注意すべきは、「夫」や「妻」の年齢要件であったり、受給資格者と受給権者の考え方の違いなど、他の給付と比較して細かい規定があるところです。
規定としては細かいですが、出題のパターンとしては、ひねった問題ではないので過去問を繰り返し解いて知識を定着させると良いでしょう。
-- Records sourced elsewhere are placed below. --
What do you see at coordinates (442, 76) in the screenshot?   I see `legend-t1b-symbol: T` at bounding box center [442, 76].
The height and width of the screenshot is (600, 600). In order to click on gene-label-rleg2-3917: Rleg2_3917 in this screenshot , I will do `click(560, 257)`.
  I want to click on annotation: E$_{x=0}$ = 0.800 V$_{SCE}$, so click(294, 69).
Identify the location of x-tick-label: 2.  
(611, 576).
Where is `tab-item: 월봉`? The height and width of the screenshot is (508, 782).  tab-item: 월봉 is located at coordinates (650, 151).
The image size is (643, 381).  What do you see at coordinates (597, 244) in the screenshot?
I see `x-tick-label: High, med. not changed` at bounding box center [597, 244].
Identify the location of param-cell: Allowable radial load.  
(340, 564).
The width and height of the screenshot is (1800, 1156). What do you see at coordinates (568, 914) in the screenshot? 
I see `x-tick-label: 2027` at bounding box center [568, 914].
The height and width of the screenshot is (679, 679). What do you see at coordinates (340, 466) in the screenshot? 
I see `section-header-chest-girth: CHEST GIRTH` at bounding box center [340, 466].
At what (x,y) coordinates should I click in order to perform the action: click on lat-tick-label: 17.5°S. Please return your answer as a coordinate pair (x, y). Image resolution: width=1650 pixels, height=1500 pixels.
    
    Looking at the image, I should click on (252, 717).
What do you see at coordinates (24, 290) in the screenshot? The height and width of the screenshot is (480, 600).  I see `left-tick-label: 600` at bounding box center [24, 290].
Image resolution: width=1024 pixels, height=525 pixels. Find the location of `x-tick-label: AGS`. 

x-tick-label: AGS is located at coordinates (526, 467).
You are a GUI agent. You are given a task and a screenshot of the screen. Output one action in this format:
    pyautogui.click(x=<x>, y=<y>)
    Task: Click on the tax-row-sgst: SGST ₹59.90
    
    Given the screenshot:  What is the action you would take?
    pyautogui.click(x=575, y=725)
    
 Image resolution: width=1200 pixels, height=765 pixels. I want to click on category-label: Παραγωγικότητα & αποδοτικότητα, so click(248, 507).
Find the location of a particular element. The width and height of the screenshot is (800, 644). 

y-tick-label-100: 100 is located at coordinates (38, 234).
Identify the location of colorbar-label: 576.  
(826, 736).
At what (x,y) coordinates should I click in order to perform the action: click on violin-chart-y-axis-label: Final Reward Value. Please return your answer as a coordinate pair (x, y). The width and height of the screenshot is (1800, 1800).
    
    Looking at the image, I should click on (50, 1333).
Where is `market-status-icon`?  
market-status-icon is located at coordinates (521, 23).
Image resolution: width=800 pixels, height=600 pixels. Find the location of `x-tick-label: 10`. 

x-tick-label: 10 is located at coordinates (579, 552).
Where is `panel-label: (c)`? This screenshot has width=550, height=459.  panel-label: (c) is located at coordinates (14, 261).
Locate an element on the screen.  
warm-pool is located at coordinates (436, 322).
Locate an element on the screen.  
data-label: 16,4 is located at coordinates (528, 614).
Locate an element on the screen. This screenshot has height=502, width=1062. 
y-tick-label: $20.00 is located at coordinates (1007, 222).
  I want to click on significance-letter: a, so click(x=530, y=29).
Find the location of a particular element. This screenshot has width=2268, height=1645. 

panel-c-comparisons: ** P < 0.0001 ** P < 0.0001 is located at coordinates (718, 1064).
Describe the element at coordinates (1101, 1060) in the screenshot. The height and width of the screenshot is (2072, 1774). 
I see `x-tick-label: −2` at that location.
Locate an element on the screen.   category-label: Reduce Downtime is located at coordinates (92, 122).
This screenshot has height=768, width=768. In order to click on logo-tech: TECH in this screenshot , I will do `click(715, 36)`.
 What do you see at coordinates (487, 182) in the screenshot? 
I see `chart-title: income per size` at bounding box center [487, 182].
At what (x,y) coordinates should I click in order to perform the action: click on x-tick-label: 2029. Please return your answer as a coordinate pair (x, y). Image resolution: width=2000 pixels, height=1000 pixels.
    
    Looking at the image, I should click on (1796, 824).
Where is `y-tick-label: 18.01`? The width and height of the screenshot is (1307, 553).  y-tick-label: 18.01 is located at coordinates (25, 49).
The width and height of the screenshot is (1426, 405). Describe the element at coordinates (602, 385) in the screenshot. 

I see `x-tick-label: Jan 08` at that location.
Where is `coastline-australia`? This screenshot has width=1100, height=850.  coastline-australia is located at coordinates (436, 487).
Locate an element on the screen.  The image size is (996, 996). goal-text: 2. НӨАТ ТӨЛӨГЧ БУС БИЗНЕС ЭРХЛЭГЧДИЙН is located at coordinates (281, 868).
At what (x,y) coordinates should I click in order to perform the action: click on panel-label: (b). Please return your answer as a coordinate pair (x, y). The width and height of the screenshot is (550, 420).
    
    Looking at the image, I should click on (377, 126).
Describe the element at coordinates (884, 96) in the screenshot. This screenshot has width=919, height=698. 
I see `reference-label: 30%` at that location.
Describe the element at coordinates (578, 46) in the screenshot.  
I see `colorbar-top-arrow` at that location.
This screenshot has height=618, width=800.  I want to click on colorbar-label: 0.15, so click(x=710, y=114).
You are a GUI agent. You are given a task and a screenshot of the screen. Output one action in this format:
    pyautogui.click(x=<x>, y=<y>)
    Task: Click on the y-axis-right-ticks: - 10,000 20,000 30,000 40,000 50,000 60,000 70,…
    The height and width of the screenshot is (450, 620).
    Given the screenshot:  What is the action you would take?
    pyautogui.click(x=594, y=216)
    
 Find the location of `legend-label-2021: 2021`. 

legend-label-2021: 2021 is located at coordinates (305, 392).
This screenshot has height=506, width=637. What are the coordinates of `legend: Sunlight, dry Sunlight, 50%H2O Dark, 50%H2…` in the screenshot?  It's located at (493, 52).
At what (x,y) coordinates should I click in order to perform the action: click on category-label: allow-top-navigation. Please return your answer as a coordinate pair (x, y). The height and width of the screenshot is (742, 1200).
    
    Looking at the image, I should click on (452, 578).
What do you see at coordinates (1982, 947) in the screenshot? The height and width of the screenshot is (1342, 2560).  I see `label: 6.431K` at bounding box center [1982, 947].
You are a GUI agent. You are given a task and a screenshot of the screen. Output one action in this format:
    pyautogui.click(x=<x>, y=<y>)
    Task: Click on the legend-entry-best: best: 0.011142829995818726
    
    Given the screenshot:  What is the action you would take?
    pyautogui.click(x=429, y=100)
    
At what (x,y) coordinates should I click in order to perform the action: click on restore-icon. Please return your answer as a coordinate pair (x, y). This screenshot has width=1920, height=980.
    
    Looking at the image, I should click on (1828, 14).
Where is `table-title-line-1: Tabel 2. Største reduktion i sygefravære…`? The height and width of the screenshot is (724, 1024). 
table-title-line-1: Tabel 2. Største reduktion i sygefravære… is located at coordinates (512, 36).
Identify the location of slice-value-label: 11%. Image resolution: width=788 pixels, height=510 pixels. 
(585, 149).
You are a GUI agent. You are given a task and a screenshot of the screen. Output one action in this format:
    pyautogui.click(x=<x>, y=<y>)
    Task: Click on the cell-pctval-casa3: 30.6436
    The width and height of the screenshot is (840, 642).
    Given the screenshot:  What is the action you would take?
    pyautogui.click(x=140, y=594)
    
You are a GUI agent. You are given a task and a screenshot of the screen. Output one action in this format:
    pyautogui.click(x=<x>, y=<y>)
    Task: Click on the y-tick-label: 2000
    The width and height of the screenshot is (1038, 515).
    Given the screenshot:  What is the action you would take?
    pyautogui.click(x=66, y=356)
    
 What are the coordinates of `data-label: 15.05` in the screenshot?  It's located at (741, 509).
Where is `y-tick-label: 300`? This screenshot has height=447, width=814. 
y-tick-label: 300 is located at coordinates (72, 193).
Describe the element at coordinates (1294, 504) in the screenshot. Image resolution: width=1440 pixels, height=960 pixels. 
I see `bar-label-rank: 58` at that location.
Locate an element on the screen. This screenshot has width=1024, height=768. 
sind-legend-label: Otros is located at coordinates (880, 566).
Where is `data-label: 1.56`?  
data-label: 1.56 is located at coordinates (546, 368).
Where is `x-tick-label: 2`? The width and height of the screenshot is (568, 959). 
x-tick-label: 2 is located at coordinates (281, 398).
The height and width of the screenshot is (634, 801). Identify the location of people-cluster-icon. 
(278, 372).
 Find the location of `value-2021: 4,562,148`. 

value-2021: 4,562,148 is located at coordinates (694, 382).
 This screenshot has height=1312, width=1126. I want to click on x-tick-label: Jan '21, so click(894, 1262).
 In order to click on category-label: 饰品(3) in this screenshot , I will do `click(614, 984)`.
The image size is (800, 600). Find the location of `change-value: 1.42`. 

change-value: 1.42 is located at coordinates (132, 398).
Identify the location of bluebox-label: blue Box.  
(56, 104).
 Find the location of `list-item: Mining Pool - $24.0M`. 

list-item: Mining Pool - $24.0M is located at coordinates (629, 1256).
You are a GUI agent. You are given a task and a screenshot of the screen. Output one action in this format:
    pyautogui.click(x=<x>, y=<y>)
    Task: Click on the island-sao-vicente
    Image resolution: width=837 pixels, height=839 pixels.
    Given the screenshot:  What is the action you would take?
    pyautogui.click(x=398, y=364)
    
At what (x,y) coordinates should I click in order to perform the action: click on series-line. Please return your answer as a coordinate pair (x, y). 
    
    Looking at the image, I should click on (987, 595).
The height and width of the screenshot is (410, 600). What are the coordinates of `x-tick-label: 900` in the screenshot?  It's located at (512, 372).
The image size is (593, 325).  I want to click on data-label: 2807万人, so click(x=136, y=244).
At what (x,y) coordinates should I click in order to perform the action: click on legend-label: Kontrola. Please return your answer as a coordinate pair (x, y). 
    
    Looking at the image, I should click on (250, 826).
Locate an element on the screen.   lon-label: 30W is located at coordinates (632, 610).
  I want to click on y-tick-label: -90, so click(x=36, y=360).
また、国民年金法や厚生年金法などとの横断整理をすることも大切になってきますね。
それでは過去問をチェックしましょう。
◯◯を故意に△△させた場合、、、(受給資格の欠格)
(平成23年問4E)
労働者の死亡前に、当該労働者の死亡によって遺族補償年金を受けることができる先順位の遺族となるべき者を故意に死亡させた者のみ、遺族補償年金を受けることができる遺族とされない。
解説
解答:誤
「先順位の遺族」だけでなく、「先順位又は同順位の遺族」となります。
労働者の死亡前に、当該労働者の死亡によって遺族補償年金を受けることができる先順位又は同順位の遺族となるべき者を故意に死亡させた者は、遺族補償年金を受けることができる遺族とはなりません。
うっかり読み飛ばしてしまいそうですね。
本試験のときは、自分でも気づかない程度に緊張していることもありますので、落ち着いて問題文を読むクセを勉強時からつけておくと良いと思います。
年金額の改定の時期はいつから?
(平成25年問1A)
遺族補償給付を受ける権利を有する遺族が妻であり、かつ、当該妻と生計を同じくしている遺族補償年金を受けることができる遺族がない場合において、当該妻が55歳に達したとき(労災保険法別表第一の厚生労働省令で定める障害の状態にあるときを除く。)は、その達した月から遺族補償年金の額を改定する。
解説
解答:誤
「その達した月から」ではなく、「その達した月の翌月から」です。
遺族補償年金を受ける権利を有する遺族が「妻」が、ほかに生計を同じくする受給資格者がいない場合、「55歳以上」または「一定の障害の状態」になった場合は、遺族補償年金の額が給付基礎日額の153日分から175日分になるので、該当したときは、その翌月から遺族補償年金の額が改定されます。
年齢に関する支給停止の要件は??
(平成23年問3C)
遺族補償年金を受ける権利は、その権利を有する兄弟姉妹が労災保険法第16条の2第1項第4号の厚生労働省令で定める障害の状態にあるときであっても、18歳に達した日以後の最初の3月31日が終了したときは、消滅する。
解説
解答:誤
子、孫又は兄弟姉妹については、18歳に達した日以後の最初の3月31日が終了したときに権利が消滅しますが、労働者の死亡の時から引き続き厚生労働省令で定める障害の状態にあるときは受給権は消滅しません。
遺族(補償)年金の失権の要件については、国民年金法の遺族基礎年金や、厚生年金法の遺族厚生年金と比較しておきましょう。
今回のポイント
- 労働者の死亡前に、当該労働者の死亡によって遺族補償年金を受けることができる先順位又は同順位の遺族となるべき者を故意に死亡させた者は、遺族補償年金を受けることができる遺族とはなりません。
- 遺族補償年金を受ける権利を有する遺族が「妻」が、ほかに生計を同じくする受給資格者がいない場合、「55歳以上」または「一定の障害の状態」になった場合は、遺族補償年金の額が給付基礎日額の153日分から175日分になるので、該当したときは、その翌月から遺族補償年金の額が改定されます。
- 子、孫又は兄弟姉妹については、18歳に達した日以後の最初の3月31日が終了したときに権利が消滅しますが、労働者の死亡の時から引き続き厚生労働省令で定める障害の状態にあるときは受給権は消滅しません。